[PATCH v2 01/10] PCI/P2PDMA: Support peer to peer memory

Thu Mar 1 15:00:32 PST 2018

On Thu, Mar 01, 2018 at 11:55:51AM -0700, Logan Gunthorpe wrote:
> Hi Bjorn,
> 
> Thanks for the review. I'll correct all the nits for the next version.
> 
> On 01/03/18 10:37 AM, Bjorn Helgaas wrote:
> > On Wed, Feb 28, 2018 at 04:39:57PM -0700, Logan Gunthorpe wrote:
> > > Some PCI devices may have memory mapped in a BAR space that's
> > > intended for use in Peer-to-Peer transactions. In order to enable
> > > such transactions the memory must be registered with ZONE_DEVICE pages
> > > so it can be used by DMA interfaces in existing drivers.
> 
> > Is there anything about this memory that makes it specifically
> > intended for peer-to-peer transactions?  I assume the device can't
> > really tell whether a transaction is from a CPU or a peer.
> 
> No there's nothing special about the memory and it can still be accessed by
> the CPU. This is just the intended purpose. You could use this PCI memory as
> regular DMA buffers or regular memory but I'm not sure why you would. It
> would probably be pretty bad performance-wise.
> 
> 
> > BTW, maybe there could be some kind of guide for device driver writers
> > in Documentation/PCI/?
> Makes sense we can look at writing something for the next iteration.
> 
> > I think it would be clearer and sufficient to simply say that we have
> > no way to know whether peer-to-peer routing between PCIe Root Ports is
> > supported (PCIe r4.0, sec 1.3.1).
> 
> Fair enough.
> 
> > The fact that you use the PCIe term "switch" suggests that a PCIe
> > Switch is required, but isn't it sufficient for the peers to be below
> > the same "PCI bridge", which would include PCIe Root Ports, PCIe
> > Switch Downstream Ports, and conventional PCI bridges?
> > The comments at get_upstream_bridge_port() suggest that this isn't
> > enough, and the peers actually do have to be below the same PCIe
> > Switch, but I don't know why.
> 
> I do mean Switch as we do need to keep the traffic off the root complex.
> Seeing, as stated above, we don't know if it actually support it. (While we
> can be certain any PCI switch does). So we specifically want to exclude PCIe
> Root ports and I'm not sure about the support of PCI bridges but I can't
> imagine anyone wanting to do P2P around them so I'd rather be safe than
> sorry and exclude them.

I don't think this is correct.  A Root Port defines a hierarchy domain
(I'm looking at PCIe r4.0, sec 1.3.1).  The capability to route
peer-to-peer transactions *between* hierarchy domains is optional.  I
think this means a Root Complex is not required to route transactions
from one Root Port to another Root Port.

This doesn't say anything about routing between two different devices
below a Root Port.  Those would be in the same hierarchy domain and
should follow the conventional PCI routing rules.  Of course, since a
Root Port has one link that leads to one device, they would probably
be different functions of a single multi-function device, so I don't
know how practical it would be to test this.

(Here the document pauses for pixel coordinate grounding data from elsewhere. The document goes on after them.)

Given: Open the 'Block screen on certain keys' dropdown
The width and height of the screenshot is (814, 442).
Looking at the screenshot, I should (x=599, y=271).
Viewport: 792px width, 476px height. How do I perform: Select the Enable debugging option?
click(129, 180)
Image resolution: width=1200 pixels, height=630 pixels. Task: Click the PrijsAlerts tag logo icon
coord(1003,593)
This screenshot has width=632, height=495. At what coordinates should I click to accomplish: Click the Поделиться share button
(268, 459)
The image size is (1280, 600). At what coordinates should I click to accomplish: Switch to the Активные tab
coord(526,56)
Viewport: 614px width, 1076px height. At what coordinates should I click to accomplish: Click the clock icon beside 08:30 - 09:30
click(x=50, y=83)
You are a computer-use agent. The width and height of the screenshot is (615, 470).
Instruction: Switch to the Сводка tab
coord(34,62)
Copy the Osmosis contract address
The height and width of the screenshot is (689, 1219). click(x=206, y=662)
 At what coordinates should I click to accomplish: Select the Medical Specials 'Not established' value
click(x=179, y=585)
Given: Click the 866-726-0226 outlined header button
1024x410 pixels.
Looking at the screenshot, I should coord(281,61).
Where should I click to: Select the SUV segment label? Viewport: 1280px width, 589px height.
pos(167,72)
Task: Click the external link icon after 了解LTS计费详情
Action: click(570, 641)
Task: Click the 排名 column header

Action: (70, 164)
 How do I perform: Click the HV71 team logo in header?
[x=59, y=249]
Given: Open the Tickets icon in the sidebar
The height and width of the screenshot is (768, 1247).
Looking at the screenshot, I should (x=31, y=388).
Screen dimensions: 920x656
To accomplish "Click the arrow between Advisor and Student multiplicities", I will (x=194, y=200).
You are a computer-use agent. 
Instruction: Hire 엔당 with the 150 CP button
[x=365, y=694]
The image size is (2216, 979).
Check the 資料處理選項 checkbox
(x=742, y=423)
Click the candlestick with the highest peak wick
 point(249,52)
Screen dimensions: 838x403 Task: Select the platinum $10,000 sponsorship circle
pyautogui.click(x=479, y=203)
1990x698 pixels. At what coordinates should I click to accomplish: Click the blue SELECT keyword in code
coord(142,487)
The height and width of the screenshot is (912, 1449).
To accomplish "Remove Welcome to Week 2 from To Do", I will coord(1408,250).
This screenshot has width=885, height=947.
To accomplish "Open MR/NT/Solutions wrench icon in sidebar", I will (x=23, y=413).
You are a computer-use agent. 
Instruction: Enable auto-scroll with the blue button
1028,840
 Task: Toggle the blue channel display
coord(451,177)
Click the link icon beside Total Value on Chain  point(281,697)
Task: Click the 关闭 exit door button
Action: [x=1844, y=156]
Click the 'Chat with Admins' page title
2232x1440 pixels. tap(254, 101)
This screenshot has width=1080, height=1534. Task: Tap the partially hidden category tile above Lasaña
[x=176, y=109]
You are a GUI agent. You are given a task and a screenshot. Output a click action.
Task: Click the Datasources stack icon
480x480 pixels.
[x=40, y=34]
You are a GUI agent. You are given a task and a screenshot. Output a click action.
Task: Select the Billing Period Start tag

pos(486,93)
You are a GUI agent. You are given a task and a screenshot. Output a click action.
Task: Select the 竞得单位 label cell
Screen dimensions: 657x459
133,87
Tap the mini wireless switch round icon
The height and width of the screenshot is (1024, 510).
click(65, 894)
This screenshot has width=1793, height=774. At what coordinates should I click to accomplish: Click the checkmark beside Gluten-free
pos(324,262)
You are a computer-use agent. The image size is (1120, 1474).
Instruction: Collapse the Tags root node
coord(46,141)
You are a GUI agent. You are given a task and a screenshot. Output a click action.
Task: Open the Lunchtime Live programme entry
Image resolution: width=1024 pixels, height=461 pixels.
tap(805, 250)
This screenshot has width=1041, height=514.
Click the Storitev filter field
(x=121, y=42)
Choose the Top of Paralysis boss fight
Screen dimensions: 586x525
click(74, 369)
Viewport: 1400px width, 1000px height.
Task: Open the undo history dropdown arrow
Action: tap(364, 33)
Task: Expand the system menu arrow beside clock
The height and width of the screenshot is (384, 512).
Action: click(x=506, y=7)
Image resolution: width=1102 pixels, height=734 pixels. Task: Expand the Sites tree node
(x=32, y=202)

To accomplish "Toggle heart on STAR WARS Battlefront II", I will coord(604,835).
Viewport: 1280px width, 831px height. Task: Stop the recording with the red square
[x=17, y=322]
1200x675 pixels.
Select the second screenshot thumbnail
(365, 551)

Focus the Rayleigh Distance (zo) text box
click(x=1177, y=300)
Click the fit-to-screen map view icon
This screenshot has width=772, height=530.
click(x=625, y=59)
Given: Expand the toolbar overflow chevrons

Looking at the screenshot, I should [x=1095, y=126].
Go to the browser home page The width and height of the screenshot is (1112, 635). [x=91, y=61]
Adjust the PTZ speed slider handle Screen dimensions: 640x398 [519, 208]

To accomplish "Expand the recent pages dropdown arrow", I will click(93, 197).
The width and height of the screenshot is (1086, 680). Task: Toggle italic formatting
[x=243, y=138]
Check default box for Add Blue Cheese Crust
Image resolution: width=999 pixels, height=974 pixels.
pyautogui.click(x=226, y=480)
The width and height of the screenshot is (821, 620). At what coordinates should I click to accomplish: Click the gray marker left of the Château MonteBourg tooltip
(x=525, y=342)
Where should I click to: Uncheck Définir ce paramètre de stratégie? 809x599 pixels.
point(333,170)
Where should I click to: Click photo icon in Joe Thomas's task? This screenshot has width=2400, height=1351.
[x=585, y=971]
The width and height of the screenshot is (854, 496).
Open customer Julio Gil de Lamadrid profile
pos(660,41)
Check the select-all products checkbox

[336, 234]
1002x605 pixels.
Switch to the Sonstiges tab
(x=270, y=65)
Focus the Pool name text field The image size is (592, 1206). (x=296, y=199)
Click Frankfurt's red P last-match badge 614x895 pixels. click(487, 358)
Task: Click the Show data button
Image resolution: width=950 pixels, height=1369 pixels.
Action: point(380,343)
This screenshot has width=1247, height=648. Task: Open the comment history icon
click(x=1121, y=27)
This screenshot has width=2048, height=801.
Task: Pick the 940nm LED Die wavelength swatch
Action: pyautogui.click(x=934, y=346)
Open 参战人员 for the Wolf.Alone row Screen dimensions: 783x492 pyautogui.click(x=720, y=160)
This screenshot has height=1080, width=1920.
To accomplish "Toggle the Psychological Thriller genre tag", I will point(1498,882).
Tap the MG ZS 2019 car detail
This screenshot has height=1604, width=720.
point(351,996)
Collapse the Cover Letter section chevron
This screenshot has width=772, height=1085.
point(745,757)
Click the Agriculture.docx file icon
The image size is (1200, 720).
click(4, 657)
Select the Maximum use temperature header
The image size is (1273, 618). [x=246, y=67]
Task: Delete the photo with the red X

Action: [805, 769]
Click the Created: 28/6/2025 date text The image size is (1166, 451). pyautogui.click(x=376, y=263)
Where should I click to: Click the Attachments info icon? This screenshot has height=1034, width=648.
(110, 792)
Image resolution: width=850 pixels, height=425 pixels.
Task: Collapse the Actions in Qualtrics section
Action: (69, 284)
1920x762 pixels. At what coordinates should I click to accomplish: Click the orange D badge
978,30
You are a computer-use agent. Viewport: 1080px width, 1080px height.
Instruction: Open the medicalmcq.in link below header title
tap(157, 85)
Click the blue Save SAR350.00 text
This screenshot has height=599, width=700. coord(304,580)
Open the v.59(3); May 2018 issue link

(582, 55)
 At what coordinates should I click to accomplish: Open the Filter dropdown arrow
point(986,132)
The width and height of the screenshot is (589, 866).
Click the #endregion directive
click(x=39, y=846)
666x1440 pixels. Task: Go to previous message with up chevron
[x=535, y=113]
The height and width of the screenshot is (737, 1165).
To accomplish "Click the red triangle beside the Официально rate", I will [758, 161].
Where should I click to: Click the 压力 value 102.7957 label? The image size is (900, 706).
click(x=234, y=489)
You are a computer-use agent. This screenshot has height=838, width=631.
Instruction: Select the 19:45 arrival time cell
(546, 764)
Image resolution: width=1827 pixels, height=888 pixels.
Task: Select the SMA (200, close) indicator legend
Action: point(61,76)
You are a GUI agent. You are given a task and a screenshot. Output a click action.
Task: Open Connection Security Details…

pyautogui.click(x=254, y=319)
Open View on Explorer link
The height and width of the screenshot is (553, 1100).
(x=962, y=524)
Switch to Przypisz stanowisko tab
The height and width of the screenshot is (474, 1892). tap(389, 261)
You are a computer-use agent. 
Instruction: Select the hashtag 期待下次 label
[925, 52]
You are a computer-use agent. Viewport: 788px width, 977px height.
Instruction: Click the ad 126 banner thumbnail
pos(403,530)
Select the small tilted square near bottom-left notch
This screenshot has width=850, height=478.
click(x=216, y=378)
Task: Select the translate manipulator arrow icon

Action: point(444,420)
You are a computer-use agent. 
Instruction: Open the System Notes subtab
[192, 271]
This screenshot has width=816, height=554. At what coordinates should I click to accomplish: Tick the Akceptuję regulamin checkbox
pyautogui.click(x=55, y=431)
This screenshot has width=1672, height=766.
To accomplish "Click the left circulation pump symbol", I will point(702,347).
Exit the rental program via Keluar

> > This whole thing is confusing to me.  Why do you want to reject peers
> > directly connected to the same root port?  Why do you require the same
> > Switch Upstream Port?  You don't exclude conventional PCI, but it
> > looks like you would require peers to share *two* upstream PCI-to-PCI
> > bridges?  I would think a single shared upstream bridge (conventional,
> > PCIe Switch Downstream Port, or PCIe Root Port) would be sufficient?
> 
> Hmm, yes, this may just be laziness on my part. Finding the shared upstream
> bridge is a bit more tricky than just showing that they are on the same
> switch. So as coded, a fabric of switches with peers on different legs of
> the fabric are not supported. But yes, maybe they just need to be two
> devices with a single shared upstream bridge that is not the root port.
> Again, we need to reject the root port because we can't know if the root
> complex can support P2P traffic.

This sounds like the same issue as above, so we just need to resolve
that.

> > Since "pci_p2pdma_add_client()" includes "pci_" in its name, it seems
> > sort of weird that callers supply a non-PCI device and then we look up
> > a PCI device here.  I assume you have some reason for this; if you
> > added a writeup in Documentation/PCI, that would be a good place to
> > elaborate on that, maybe with a one-line clue here.
> 
> Well yes, but this is much more convenient for callers which don't need to
> care if the device they are attempting to add (which in the NVMe target
> case, could be a random block device) is a pci device or not. Especially
> seeing find_parent_pci_dev() is non-trivial.

OK.  I accept that it might be convenient, but I still think it leads
to a weird API.  Maybe that's OK; I don't know enough about the
scenario in the caller to do anything more than say "hmm, strange".

> > > +void *pci_alloc_p2pmem(struct pci_dev *pdev, size_t size)
> > > +{
> > > +	void *ret;
> > > +
> > > +	if (unlikely(!pdev->p2pdma))
> > 
> > Is this a hot path?  I'm not sure it's worth cluttering
> > non-performance paths with likely/unlikely.
> 
> I'd say it can be pretty hot given that we need to allocate and free buffers
> at multiple GB/s for the NVMe target case. I don't exactly have benchmarks
> or anything to show this though...

OK, I'll take your word for that.  I'm fine with this as long as it is
performance-sensitive.

Bjorn